The thing is that my son is eleven. He makes fun of Barbie commercials and reacts in disgust should I ever mistakenly buy him anything he considers “for girls.” His commentary on the fair sex usually amounts to “Eurgh!” All perfectly normal, along with mysterious objects that I have to fish out of his pockets when putting things in the wash, and a delight in imaginative stories where Arnold Schwarzenegger unleashes armies on unsuspecting Teletubbies, with all the resulting flying day-glow fur and tangled antennae.

So what, you may ask, would make my darling, perfectly developmentally correct son attractive to a fellow 11-year old, who being female is probably considerably more emotionally mature and not hung up on decapitating Teletubbies?

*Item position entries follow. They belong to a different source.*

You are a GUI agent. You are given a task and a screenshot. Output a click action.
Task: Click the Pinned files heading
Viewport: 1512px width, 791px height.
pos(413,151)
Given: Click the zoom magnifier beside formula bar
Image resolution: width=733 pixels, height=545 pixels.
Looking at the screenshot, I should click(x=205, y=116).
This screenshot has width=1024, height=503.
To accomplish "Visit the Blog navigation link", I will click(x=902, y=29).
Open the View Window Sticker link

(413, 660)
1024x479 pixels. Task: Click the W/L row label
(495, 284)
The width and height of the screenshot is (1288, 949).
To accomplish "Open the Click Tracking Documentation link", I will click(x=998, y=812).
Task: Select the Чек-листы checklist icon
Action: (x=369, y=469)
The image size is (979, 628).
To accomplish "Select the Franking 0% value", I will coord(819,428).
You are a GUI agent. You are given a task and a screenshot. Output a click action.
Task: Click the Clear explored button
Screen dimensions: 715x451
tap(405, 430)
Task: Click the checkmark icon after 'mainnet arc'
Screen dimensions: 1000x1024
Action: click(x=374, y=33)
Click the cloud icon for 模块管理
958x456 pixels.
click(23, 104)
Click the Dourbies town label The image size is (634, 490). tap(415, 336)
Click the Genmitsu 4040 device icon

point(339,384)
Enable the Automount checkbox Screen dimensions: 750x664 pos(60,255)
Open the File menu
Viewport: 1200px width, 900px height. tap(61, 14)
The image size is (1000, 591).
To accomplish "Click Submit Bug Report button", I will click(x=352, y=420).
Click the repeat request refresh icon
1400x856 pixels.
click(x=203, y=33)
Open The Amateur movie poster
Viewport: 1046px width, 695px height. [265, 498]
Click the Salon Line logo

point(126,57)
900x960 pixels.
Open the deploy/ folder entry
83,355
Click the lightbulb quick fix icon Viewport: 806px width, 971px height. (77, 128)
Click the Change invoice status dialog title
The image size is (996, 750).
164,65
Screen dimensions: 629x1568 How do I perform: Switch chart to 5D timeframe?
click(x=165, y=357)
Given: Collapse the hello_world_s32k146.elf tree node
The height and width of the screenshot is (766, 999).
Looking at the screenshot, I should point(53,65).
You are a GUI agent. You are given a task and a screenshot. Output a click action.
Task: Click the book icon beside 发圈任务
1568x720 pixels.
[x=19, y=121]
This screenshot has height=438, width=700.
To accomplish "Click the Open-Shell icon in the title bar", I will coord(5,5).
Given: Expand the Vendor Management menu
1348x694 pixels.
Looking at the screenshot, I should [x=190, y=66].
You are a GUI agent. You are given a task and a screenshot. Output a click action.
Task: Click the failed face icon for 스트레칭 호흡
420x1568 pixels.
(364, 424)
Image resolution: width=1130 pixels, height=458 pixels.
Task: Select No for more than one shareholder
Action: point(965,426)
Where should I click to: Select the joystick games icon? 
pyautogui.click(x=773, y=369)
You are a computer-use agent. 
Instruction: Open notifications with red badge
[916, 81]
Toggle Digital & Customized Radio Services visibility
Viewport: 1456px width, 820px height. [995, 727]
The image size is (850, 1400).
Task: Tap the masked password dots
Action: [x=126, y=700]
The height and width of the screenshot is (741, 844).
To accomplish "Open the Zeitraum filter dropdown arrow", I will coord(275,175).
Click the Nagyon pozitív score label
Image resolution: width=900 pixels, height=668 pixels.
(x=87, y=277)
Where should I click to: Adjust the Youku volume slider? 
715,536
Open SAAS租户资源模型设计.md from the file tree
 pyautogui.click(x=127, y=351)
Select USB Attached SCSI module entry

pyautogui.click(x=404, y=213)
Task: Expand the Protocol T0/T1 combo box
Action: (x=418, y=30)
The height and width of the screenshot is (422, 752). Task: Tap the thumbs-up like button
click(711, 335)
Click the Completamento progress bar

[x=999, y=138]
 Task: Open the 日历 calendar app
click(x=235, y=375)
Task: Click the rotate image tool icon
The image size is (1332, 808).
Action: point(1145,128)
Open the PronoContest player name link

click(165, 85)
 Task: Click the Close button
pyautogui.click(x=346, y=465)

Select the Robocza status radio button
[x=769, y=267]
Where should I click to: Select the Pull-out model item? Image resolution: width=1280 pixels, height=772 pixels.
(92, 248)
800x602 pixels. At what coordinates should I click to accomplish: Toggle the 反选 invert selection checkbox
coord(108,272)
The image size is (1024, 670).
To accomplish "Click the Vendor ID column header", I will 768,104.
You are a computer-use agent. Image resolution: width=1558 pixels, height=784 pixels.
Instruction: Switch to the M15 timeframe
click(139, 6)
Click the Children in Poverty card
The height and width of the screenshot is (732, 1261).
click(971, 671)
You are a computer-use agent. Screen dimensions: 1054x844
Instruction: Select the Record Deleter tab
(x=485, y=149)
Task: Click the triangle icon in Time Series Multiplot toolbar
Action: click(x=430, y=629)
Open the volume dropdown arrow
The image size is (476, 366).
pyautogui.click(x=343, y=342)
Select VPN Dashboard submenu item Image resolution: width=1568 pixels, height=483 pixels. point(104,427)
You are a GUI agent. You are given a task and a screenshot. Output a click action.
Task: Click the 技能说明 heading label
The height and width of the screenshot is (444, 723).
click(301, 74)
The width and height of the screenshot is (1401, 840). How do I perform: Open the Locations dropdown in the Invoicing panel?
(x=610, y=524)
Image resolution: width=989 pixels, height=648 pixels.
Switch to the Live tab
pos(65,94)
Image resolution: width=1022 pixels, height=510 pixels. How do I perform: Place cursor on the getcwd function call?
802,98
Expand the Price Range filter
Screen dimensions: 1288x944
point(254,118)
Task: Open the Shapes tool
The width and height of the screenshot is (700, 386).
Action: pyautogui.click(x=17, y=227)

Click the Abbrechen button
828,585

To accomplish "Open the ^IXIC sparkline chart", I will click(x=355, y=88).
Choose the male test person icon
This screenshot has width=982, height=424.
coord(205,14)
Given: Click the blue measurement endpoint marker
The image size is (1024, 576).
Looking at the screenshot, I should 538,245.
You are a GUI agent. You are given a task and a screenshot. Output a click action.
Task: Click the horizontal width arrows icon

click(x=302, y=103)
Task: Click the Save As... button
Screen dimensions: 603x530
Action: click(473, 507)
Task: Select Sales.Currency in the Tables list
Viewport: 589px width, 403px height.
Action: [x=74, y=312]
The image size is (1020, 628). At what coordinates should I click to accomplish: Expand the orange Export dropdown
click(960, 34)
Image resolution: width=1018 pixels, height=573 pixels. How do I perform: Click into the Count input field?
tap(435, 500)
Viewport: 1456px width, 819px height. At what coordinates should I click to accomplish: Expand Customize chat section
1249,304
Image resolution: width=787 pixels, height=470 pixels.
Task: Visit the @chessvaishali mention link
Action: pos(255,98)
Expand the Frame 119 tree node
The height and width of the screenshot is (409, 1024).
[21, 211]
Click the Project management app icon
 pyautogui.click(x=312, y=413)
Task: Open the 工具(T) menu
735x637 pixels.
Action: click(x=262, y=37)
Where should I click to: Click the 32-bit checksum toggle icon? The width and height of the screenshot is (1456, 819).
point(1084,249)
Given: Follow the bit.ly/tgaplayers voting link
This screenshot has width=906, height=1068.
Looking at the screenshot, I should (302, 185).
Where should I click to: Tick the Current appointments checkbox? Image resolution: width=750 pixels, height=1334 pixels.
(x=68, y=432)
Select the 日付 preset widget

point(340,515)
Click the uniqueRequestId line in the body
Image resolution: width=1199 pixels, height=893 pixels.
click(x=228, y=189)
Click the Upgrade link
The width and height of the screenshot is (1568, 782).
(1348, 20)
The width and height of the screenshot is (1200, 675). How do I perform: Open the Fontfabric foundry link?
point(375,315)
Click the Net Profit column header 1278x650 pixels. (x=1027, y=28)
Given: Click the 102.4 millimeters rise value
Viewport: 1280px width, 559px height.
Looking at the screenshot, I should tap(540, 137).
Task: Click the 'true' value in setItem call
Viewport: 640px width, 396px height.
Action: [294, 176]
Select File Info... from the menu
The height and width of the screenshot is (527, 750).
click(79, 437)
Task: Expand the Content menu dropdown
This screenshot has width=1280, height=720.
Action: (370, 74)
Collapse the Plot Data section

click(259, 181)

I know he’s tall for his age, has a broad chest from a self-conscious season of nightly push-ups, his father’s smooth olive skin, almond eyes, my dark blond hair, and a certain cachet in his grade based on… based on the kind of quiet confidence that has made him a leader since kindergarten (Josh, as you’re leaving, can I be in charge now?” his schoolmates would ask when I picked him up from school), and I’m ashamed to admit it, probably also based on his cell phone which I bought him in a flush of “Yes, I can give my son what he wants,” followed swiftly by, “$100 of text-messaging!?” “I don’t care if it’s a cool ring tone, it cost me $5!” Whatever the reason, it seems Silver has found a hook upon which to hang her prepubescent fantasy of romantic love.

Silver (firm friend of Chynna and Crystal – as one wag remarked, together they made a place setting) is a gorgeous filly. I choose the word deliberately because she is long-legged, with a mane of long blond hair, and has a quickness and focus that suggests intelligence. She’s also smart enough to greet me enthusiastically every time she sees me. Her mother has the kind of looks that makes fathers miss their child scoring a goal during soccer tournaments if she should walk by the bleachers. If I had breasts like that my life would have been different. Silver’s father occasionally comes to pick her up. Her parents are not together. My amateur psychology divines that Silver wants male attention and so in her hapless, romantic, vulnerability, has picked my son.

– My son who loves computer games, soccer, a good dinner followed by ice cream, laughing with his mates and skipping a shower if he can get away with it. What on earth possesses Silver to believe that my son could possibly have the emotional capacity to respond to her complicated, delicate heart? That he could hold her, heal her, make her whole? But wait a minute, doesn’t that sound familiar? Why do I, at 44, still hold out the hope that I could find a man who would gaze deep into my eyes and not be thinking about either bed, dinner or escaping to be with his friends? Do not most males of my acquaintance like nothing better than computer games, soccer… You take my point? Easy to pity the feeble romanticism of a preteen girl until you realize she is only mirroring the same fantasies we still live with in middle age when we’re old enough to KNOW BETTER!

Personally, I blame Pretty Woman and all the Hollywood fluffy, feel-good, marry to live happily-ever-after movies for encouraging us to inhabit this imaginary world where Josh sees Silver as anything other than an alien life form, and men in limousines pick up hookers for anything other than anonymous sex. “Stop expecting someone to come rescue you!” I wish I could print it in every teen magazine, alongside the make-up tips and “My Best Friend Stole My Boyfriend” stories. If only Julia Roberts would tackle the role of Annie Oakley, she could save generations of teenage girls to come.